*TEXT BLOCK*
We tackle poverty by sharing opportunities, wealth and power more equally
What we Know:
- Families with at least one disabled member were more likely than families without a disabled member to live in relative poverty after housing costs. If disability benefits are discounted – to allow for the higher living costs for disabled people - this disparity increases (30% compared to 16%).
- Levels of housing satisfaction are similar for disabled and non-disabled people.
- Levels of unmanageable debt are small but comparable between households with disabled members and those without (4% and 3% respectively).
- Disabled people were significantly more likely to experience food insecurity (18% compared to 5%).
- Rates of material deprivation are higher amongst disabled people.
- Costs of living for disabled people vary considerably making them difficult to measure robustly but are generally higher than for non-disabled people.
This outcome aims to identify and address the root causes of poverty and disadvantage and set in place the actions to eradicate poverty for good. It is supported by a range of data that considers performance on poverty and income, housing, ethnicity, gender, health, disability and age.
National Performance Indicators
There are seven indicators for poverty in the national performance framework. Two, however, lack a demographic breakdown that includes disability:
- Cost of living (Median percentage of net income spent on housing, fuel and food).

*MATERIAL SUPPLIED*
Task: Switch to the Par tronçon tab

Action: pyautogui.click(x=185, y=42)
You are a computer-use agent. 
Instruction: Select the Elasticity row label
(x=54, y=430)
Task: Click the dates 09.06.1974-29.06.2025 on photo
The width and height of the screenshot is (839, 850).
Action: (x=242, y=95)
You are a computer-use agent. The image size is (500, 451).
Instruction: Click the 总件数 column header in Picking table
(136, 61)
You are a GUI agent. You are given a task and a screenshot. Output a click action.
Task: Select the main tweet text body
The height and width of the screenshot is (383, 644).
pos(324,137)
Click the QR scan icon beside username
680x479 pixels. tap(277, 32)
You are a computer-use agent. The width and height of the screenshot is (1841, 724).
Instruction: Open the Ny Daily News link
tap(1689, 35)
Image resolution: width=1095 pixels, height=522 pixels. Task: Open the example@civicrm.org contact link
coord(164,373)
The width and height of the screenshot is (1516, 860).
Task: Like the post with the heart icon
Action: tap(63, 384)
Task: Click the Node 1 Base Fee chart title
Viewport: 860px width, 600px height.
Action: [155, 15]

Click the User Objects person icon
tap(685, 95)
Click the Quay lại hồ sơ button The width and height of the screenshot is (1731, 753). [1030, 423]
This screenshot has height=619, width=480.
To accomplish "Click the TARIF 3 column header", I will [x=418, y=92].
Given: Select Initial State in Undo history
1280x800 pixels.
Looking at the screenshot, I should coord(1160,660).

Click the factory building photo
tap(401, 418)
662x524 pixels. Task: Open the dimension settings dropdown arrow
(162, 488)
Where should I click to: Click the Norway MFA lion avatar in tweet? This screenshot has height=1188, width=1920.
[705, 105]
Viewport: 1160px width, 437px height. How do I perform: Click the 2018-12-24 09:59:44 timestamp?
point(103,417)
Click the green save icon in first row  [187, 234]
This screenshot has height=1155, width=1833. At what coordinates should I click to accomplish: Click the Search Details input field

*WORK REQUEST 1*
According to the text on poverty and disability, how many indicators for poverty are there in the national performance framework?
*WORK REQUEST 2*
From the text on poverty and disability, print the passage from "- Costs of living" up to and including "disability and age.".

*WRITTEN REPLY 1*
Seven.

*WRITTEN REPLY 2*
- Costs of living for disabled people vary considerably making them difficult to measure robustly but are generally higher than for non-disabled people.
This outcome aims to identify and address the root causes of poverty and disadvantage and set in place the actions to eradicate poverty for good. It is supported by a range of data that considers performance on poverty and income, housing, ethnicity, gender, health, disability and age.